MÉXICO.- Reclusas en prisión de la Ciudad de México, reciben clases por Internet, que profesionales han donado, debido al tiempo disponible que tienen ante la pandemia.

Debido al cierre de escuelas, México continúa teniendo problemas con la educación a distancia. El gobierno decidió que se impartan clases por televisión este año porque muchos estudiantes no tienen computadora ni internet.

Las reclusas en el penal de Santiaguito han descubierto un nuevo mundo tomando clases en línea; un número mayor de chefs, escritores y otros profesionales a los que habría sido difícil acudir a una prisión debido a los complejos filtros de seguridad, ahora están dando clases por internet a las internas.

Esta cárcel de mujeres se ubica en Almoloya de Juárez, cerca de una prisión de máxima seguridad para hombres, de donde se escapó el jefe narcotraficante Joaquín “El Chapo” Guzmán por un túnel en 2015.

Tatiana Ortiz Monasterio creó hace dos años la Fundación “Plan B”, una organización sin fines de lucro para traer un taller de costura, una biblioteca y clases a las reclusas.

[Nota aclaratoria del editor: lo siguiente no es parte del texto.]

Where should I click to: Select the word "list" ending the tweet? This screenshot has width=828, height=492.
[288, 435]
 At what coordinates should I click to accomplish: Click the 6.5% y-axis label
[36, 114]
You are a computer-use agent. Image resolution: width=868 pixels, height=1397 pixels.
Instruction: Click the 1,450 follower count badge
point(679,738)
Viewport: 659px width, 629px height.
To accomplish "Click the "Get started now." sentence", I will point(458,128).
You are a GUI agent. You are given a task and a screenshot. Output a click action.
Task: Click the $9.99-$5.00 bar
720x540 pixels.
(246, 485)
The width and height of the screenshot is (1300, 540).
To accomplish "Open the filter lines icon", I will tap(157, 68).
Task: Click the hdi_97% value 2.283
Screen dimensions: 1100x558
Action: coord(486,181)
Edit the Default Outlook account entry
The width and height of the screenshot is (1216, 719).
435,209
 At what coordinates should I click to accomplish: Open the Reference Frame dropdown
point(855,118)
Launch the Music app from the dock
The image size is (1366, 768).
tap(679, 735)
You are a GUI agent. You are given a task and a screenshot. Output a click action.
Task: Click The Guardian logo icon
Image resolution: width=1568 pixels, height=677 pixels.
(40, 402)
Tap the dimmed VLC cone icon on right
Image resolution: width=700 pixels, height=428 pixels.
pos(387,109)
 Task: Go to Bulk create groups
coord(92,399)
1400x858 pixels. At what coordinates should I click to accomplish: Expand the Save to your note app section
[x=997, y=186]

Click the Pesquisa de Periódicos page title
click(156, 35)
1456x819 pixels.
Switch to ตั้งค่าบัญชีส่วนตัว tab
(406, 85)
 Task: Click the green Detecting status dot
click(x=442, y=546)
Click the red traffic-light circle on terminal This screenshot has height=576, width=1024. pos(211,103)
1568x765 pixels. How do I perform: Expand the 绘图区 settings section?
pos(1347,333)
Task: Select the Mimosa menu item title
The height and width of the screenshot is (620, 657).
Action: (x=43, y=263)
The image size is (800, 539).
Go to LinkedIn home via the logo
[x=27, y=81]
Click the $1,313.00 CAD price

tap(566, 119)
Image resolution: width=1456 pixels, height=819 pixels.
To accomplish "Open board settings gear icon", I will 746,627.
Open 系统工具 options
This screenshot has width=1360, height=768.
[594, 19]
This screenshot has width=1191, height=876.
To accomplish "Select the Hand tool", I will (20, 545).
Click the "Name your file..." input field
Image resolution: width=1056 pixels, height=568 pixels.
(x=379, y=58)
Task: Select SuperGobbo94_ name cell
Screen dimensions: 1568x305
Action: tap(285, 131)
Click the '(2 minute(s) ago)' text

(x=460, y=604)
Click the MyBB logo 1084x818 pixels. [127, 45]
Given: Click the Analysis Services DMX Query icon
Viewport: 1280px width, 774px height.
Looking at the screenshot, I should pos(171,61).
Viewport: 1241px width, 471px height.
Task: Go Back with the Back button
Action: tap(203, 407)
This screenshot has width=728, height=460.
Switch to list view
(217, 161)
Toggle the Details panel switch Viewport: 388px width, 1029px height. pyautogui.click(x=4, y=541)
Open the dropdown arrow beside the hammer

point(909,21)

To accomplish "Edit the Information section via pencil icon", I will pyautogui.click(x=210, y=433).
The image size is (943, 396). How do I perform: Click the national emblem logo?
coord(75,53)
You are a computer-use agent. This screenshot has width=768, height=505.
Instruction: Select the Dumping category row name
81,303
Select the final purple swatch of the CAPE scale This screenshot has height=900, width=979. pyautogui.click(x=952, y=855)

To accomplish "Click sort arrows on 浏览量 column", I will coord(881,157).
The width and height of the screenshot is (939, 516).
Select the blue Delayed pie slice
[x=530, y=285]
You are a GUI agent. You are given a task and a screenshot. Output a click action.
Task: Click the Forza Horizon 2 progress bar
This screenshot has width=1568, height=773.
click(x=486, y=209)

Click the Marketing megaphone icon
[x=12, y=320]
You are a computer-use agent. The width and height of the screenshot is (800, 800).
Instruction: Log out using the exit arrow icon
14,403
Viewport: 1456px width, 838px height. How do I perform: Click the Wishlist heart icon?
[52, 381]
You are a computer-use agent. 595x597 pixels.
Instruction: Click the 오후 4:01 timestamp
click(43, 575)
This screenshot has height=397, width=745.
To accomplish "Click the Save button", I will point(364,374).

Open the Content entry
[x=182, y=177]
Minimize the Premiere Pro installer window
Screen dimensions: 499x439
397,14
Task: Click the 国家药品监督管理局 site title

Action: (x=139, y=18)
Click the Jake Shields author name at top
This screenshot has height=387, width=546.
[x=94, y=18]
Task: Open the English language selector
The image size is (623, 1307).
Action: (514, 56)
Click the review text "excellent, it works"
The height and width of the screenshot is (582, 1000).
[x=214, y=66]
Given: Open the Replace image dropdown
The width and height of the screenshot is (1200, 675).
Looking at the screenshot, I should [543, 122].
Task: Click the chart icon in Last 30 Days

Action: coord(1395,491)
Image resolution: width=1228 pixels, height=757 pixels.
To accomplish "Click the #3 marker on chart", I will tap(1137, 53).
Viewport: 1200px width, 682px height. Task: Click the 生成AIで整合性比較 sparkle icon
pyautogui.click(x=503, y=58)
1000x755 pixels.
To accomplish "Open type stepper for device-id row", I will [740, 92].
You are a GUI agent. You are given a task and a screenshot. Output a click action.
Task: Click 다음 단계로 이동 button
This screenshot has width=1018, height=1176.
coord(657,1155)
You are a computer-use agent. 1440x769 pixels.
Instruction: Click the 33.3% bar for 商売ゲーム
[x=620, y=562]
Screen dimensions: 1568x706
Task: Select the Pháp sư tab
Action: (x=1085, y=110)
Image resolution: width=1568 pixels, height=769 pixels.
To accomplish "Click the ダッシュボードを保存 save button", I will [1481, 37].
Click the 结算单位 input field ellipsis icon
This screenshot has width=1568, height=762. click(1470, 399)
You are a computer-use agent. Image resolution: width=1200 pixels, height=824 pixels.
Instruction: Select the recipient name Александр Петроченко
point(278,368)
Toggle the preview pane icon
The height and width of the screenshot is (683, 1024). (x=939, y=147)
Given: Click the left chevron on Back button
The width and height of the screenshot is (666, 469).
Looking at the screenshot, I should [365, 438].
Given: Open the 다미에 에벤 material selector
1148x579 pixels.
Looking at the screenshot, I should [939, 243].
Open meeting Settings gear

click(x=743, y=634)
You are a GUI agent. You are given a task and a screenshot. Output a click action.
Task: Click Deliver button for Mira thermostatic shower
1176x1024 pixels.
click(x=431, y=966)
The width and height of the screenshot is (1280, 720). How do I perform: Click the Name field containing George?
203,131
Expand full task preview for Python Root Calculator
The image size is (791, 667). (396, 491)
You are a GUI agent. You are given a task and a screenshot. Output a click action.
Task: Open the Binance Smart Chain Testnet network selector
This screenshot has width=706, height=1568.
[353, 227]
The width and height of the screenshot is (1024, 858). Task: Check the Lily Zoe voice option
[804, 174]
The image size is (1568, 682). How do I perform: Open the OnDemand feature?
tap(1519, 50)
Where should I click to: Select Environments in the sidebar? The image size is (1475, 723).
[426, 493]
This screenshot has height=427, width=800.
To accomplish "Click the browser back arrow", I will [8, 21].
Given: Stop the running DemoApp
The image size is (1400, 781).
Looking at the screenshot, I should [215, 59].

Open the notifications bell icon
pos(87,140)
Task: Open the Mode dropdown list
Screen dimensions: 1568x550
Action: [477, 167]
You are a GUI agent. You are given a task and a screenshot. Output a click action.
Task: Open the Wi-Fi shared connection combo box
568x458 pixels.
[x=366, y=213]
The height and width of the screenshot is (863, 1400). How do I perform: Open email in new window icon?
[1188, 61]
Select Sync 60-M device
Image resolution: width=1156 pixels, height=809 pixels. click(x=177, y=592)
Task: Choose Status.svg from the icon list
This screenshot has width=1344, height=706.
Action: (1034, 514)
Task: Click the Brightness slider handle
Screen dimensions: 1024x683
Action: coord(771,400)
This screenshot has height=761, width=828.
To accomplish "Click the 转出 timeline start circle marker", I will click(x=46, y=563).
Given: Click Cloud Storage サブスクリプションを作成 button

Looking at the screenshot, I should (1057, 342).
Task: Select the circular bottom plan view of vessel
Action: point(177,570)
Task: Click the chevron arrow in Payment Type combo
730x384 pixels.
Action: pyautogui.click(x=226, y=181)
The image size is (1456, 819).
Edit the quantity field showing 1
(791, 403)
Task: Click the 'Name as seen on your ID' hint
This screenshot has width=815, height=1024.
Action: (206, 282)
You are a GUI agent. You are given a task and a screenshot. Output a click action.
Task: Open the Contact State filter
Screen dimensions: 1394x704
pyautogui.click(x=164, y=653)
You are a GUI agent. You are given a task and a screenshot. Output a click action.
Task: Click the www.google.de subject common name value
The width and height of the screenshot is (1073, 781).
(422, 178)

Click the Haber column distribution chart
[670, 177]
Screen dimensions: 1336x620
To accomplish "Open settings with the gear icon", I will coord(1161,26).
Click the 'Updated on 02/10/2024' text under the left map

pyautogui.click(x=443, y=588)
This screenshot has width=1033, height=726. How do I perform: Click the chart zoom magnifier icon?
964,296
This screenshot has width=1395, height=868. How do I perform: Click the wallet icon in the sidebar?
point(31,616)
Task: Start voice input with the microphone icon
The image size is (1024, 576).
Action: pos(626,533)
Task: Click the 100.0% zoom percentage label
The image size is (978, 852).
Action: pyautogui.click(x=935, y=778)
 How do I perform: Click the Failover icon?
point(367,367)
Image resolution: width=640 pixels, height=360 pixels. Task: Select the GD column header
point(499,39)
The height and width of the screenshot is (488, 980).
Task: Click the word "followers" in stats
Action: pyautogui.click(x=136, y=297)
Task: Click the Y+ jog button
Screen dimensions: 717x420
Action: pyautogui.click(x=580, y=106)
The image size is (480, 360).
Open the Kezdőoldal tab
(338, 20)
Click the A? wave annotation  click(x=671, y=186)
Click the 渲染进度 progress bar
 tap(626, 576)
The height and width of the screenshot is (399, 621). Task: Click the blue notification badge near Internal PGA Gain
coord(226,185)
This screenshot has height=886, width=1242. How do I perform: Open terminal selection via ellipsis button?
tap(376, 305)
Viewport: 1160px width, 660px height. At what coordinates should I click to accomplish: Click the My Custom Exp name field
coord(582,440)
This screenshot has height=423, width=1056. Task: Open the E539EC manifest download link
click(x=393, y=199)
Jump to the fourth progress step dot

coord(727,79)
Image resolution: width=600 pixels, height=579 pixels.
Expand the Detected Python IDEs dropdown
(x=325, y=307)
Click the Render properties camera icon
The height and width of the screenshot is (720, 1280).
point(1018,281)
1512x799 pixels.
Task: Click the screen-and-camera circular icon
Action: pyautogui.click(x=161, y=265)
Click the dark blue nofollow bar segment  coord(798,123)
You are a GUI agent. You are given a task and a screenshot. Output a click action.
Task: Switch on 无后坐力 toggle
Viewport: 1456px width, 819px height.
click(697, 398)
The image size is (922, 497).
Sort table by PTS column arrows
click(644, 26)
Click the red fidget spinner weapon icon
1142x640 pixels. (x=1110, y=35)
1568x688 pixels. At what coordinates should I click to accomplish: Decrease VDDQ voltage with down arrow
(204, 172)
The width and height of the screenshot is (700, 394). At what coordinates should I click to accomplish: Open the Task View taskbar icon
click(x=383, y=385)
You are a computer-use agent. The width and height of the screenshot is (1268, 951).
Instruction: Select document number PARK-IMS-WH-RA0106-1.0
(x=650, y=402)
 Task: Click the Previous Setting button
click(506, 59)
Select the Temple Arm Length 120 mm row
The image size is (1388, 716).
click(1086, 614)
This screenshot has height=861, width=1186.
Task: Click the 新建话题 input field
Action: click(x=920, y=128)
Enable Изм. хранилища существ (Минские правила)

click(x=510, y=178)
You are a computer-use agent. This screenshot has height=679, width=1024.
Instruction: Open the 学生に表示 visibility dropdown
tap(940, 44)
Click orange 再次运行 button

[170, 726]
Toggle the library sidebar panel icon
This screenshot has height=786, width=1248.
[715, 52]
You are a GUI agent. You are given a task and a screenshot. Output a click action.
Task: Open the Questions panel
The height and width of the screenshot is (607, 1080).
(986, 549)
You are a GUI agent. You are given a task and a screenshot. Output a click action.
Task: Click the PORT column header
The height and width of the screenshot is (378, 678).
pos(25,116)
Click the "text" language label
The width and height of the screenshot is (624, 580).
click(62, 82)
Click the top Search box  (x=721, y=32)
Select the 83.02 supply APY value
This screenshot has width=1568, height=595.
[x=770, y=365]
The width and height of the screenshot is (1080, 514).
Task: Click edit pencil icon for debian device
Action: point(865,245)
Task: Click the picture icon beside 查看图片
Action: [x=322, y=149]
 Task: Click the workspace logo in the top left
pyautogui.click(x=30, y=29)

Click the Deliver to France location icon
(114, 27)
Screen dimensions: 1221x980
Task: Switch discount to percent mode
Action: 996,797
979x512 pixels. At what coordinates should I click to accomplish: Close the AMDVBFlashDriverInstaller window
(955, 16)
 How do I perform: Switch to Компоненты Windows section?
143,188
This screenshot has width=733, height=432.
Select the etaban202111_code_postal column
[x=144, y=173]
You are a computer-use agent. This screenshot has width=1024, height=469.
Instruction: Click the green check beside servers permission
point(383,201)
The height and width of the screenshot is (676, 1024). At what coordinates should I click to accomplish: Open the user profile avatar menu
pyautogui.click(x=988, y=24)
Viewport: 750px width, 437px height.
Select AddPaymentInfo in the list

Sin embargo, ese primer esfuerzo resultó principalmente en un proyecto para hacer decoraciones para fiestas infantiles con hule espuma.

Afortunadamente durante la pandemia muchos profesionales en activo han tenido tiempo disponible y el deseo de colaborar, en especial si no hay necesidad de desplazarse o ingresar en una zona de alto riesgo, como una prisión.

La Fundación Plan B tuvo la idea de crear una página web con el lema “Dona 1 hora” y se han recibido unas 10 mil respuestas con ofrecimientos para dar clases.

Quienes ofrecieron su aportación fueron no sólo famosas chefs, empresarias, motivadoras y entrenadoras. La página web también busca reclutar a jardineros, carpinteros y fabricantes de ropa.

Las prisiones restringieron las visitas a la población carcelaria en un intento para reducir los contagios de coronavirus, situación que ha hecho que estas personas tengan más tiempo aprovechable.